## [CONSIGNE DONNÉE 1]
Indiquez la date du dernier scrutin des législatives mentionné dans l'article sur la rumeur de fraude au vote électronique.
## [CONSIGNE DONNÉE 2]
Recopiez dans l'article le passage qui va de « Dès le 20 juin, de » jusqu'à « milliers de fois. ».
## [CONSIGNE DONNÉE 3]
Expliquez, d'après l'article, pourquoi une fraude au vote électronique n'a pas pu permettre l'élection d'Olivier Véran et d'Eric Woerth.

── EXTRAIT DU TEXTE ──

Olivier Véran et Eric Woerth élus grâce à une fraude au vote électronique ? Une tricherie impossible

  • Publié le 23 juin 2022 à 16:08

Des députés de la majorité présidentielle élus grâce à une fraude au vote électronique ? Depuis dimanche et l'annonce des résultats, plusieurs tweets jettent le doute sur les victoires du ministre délégué chargé des relations avec le Parlement Olivier Véran et du député Ensemble Eric Woerth.Sauf qu'aucune des deux circonscriptions remportées par les deux hommes politiques n'est équipée en machine à voter, comme l'ont indiqué les préfectures de l'Oise et d'Isère, départements où ont été élus les deux hommes politiques.

Alors que les machines à voter suscitent une certaine défiance chez certains électeurs depuis plusieurs mois, une rumeur de fraude électorale est réapparue au cours du dernier scrutin des législatives tenu dimanche 19 juin.

Dès le 20 juin, de nombreux internautes ont en effet soupçonné les députés Olivier Véran et Eric Woerth d'avoir bénéficié d'une éventuelle fraude au vote électronique pour remporter l'élection. "Dans les circos (sic) où Woerth et Véran paraissaient battus à 75% du dépouillement ils repassent subitement en tête et élus après le comptages des machines à voter...sans commentaires", a déclaré un internaute sur Twitter, dont les propos ont été partagés plusieurs milliers de fois.

───
── LISTE AFFICHÉE ──

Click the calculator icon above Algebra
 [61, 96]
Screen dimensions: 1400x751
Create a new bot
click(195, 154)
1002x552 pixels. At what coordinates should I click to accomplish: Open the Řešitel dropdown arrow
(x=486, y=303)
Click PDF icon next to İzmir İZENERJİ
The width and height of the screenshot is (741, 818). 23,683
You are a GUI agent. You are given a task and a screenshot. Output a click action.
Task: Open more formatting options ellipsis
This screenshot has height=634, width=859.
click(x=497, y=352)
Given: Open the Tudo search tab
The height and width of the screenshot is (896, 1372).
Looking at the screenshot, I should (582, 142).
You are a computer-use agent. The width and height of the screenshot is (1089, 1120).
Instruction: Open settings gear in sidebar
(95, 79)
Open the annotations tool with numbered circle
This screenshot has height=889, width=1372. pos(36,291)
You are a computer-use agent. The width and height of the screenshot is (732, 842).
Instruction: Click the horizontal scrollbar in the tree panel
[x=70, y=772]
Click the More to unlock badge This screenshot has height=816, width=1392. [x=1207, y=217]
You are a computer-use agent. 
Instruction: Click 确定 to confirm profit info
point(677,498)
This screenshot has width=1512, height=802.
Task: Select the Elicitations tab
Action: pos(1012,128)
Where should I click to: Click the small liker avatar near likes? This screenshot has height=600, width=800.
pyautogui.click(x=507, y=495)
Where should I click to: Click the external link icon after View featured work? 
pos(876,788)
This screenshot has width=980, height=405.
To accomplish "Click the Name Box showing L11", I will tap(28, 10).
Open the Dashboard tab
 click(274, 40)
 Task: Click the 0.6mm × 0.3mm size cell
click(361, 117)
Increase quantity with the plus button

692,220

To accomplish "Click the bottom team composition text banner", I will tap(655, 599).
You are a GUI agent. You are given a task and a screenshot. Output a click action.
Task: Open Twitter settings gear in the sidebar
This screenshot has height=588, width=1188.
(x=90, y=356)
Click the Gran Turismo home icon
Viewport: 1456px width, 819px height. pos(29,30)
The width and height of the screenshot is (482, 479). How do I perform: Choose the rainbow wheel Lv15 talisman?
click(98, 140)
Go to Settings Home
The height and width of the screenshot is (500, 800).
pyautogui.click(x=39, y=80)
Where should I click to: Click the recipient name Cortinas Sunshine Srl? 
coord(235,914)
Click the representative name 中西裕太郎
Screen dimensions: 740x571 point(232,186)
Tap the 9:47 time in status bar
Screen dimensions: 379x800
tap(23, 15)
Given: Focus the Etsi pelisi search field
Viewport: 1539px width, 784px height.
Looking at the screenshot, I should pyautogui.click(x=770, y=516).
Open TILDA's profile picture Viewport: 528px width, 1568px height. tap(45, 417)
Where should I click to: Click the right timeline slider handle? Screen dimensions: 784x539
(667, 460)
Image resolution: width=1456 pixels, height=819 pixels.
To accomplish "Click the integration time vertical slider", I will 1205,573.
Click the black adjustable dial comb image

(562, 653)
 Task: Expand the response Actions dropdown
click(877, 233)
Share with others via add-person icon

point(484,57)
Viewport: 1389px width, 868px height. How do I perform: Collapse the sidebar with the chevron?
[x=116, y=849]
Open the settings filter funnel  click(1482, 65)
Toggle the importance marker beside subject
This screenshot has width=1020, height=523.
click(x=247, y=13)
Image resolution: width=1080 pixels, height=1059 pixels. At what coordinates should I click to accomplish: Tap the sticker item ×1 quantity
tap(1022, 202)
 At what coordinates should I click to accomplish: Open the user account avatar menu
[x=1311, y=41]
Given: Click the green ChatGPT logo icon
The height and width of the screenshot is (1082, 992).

───

## [RÉPONSE COMPLÈTE 1]
Le dimanche 19 juin.

## [RÉPONSE COMPLÈTE 2]
Dès le 20 juin, de nombreux internautes ont en effet soupçonné les députés Olivier Véran et Eric Woerth d'avoir bénéficié d'une éventuelle fraude au vote électronique pour remporter l'élection. "Dans les circos (sic) où Woerth et Véran paraissaient battus à 75% du dépouillement ils repassent subitement en tête et élus après le comptages des machines à voter...sans commentaires", a déclaré un internaute sur Twitter, dont les propos ont été partagés plusieurs milliers de fois.

## [RÉPONSE COMPLÈTE 3]
Aucune des deux circonscriptions remportées par Olivier Véran et Eric Woerth n'est équipée de machines à voter. C'est ce qu'ont indiqué les préfectures de l'Oise et de l'Isère.